▸ **Required work**
(1) Please list every person named in the text on Huntington's disease and law enforcement.
(2) Write the next few sentences of the text on Huntington's disease and law enforcement, starting right after its final sentence.

▸ **Exercise text**
--------
It was obvious from community response that Saldaña was right; something HAD to be done NOW. The original video, which has been reposted on multiple sites including personal blogs and news media sites, has been viewed over 120,600 times. The enhanced video, which can be viewed here (http://youtu.be/0Nb2ZPXuWIs) has an additional 25,438 views. “Justice for Jeffrey Bane,” a Facebook page set up by Bane’s brother, currently has 3,722 likes. Many members of the HD community expressed outrage and frustration, sharing their own experiences with law enforcement as well as those of their loved ones. A common thread quickly emerged: many of our loved ones with HD were being stopped and picked up because police officers mistakenly thought they were intoxicated or under the influence of drugs.

Melissa Biliardi, president and CEO, Katie Jackson, vice president, of H4HDI decided this was a project the advocacy organization needed to tackle. Biliardi contacted IACP and learned that it was too late to get on the speakers’ agenda this year, but that we could reserve a booth and talk to attendees and distribute materials.
--------
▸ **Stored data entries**

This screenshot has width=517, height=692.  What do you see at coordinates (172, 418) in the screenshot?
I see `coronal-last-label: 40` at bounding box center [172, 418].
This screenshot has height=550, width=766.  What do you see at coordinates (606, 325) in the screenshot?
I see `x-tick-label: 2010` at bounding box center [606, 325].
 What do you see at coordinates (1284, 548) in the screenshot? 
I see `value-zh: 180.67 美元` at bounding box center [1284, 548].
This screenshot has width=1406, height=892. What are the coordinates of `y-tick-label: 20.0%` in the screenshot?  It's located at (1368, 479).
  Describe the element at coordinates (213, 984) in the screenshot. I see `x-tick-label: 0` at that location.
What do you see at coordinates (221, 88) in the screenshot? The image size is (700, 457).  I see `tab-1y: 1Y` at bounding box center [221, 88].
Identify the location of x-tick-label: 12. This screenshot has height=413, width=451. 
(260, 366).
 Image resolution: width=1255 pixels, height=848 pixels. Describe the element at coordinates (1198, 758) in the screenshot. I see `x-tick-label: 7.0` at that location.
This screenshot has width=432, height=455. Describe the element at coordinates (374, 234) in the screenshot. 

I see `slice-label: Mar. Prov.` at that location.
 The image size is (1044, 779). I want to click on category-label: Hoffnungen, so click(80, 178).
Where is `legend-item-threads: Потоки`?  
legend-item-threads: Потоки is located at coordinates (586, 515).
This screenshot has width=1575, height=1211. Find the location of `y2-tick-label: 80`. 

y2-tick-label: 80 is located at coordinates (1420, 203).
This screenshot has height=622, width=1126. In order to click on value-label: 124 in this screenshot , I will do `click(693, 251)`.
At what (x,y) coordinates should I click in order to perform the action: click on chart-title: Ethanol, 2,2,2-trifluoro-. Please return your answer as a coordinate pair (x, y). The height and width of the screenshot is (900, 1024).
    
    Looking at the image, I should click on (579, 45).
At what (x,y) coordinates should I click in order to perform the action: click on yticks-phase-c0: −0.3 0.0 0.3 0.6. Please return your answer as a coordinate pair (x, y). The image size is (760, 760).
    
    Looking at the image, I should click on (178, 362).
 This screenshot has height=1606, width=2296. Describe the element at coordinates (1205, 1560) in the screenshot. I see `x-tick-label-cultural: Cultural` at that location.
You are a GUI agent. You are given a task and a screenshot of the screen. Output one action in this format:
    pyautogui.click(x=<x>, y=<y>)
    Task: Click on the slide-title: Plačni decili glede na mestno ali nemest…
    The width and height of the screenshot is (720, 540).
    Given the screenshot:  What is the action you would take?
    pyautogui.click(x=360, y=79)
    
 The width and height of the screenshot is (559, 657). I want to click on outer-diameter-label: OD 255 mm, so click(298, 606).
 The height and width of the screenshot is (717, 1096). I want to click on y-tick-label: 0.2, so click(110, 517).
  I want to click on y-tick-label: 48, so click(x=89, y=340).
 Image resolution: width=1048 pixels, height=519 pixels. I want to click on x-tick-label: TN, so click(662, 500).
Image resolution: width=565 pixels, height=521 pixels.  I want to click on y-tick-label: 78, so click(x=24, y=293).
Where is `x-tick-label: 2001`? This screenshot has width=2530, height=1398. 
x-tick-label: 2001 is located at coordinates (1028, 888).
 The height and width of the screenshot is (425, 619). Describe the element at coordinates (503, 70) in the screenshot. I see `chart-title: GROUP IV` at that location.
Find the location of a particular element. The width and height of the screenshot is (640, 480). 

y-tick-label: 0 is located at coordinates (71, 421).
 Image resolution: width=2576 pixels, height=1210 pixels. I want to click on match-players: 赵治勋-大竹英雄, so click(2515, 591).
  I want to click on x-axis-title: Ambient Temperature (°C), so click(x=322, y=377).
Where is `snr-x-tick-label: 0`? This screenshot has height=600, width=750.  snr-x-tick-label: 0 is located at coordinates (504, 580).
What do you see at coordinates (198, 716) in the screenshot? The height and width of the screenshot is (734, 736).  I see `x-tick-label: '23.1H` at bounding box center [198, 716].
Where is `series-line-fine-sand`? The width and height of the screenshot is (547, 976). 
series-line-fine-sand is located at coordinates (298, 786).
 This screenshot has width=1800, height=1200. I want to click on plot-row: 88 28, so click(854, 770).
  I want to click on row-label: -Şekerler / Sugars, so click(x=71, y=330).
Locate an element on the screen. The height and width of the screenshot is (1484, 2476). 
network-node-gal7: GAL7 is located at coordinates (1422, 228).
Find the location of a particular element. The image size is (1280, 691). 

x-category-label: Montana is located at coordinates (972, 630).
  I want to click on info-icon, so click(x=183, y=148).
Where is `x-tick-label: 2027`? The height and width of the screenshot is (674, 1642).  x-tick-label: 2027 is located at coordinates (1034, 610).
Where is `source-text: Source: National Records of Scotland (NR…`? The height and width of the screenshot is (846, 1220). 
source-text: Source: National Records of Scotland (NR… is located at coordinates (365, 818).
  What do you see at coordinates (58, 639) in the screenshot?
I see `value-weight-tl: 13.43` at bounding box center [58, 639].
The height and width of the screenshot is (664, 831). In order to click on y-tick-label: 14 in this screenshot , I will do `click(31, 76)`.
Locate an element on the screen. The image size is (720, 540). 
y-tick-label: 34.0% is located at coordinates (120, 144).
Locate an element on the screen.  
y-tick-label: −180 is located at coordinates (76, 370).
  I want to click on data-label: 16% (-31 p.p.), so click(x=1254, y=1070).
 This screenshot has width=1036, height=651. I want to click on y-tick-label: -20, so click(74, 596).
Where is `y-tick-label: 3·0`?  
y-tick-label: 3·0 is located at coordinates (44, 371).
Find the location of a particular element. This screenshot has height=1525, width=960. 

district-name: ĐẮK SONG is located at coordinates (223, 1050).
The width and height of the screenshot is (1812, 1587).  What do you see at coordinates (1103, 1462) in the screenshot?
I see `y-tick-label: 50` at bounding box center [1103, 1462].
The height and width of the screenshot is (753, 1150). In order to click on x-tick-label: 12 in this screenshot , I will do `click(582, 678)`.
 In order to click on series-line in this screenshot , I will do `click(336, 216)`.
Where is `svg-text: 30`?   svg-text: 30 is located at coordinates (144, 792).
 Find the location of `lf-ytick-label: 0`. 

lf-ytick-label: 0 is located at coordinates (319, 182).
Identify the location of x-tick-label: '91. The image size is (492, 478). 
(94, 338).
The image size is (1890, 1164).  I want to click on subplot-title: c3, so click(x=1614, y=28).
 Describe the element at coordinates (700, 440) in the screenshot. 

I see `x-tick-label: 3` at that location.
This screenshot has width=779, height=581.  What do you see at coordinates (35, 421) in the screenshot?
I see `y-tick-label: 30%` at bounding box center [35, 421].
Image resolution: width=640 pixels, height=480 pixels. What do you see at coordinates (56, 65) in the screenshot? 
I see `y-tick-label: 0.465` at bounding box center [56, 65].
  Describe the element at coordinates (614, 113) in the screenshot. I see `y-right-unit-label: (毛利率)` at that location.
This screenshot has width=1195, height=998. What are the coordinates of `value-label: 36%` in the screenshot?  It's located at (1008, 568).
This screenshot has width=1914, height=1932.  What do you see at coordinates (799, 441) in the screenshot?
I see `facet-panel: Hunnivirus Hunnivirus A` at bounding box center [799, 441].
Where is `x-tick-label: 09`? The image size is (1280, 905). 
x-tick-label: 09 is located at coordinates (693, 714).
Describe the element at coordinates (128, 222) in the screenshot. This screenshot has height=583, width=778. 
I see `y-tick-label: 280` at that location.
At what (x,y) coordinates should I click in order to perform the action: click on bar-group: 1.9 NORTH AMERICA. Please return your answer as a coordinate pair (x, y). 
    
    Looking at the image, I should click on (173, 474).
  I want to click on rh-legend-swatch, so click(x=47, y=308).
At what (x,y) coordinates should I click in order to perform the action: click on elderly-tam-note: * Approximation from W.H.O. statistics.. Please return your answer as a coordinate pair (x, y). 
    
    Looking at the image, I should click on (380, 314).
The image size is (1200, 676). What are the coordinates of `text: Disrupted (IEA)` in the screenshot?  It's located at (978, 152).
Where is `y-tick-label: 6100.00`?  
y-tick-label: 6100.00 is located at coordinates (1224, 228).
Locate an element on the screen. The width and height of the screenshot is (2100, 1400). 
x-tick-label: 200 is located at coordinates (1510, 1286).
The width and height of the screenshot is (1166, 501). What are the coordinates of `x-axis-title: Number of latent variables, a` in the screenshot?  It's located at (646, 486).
--------
▸ **Task responses**
(1) Saldaña, Jeffrey Bane, Melissa Biliardi, Katie Jackson

(2)
Since the convention was taking place in Orlando, and I live in Florida, they asked me to be the point person. We recruited HD advocates Marsha Miller to write the copy for a trifold pamphlet and Diana Kastelic to help with graphic design, created a donation site to fund the expenses for the convention, and recruited HD community members to help man the booth. Our donation site quickly raised $4,660, and Lundbeck Pharmaceutical generously gave us a grant for $2,000 for the conference, followed by a second grant of $2,000 for educational materials.

Approximately 16,000 people from 84 countries attended the convention. About 250 people over three days stopped to talk with us. Of those people, only a handful knew for sure what HD is; most had never heard of it! We spoke with people from all over the U.S., Canada, Nigeria, the Bahamas, Ireland, England, Iraq, and Brazil, just to name a few of the countries represented there. One of the things that struck me the most was the interest and compassion that people expressed. They were shocked by our stories, and nearly every person we spoke with offered compassion and prayers, expressed a desire to learn more, and wanted more training. I left there feeling like we had expanded knowledge about HD exponentially.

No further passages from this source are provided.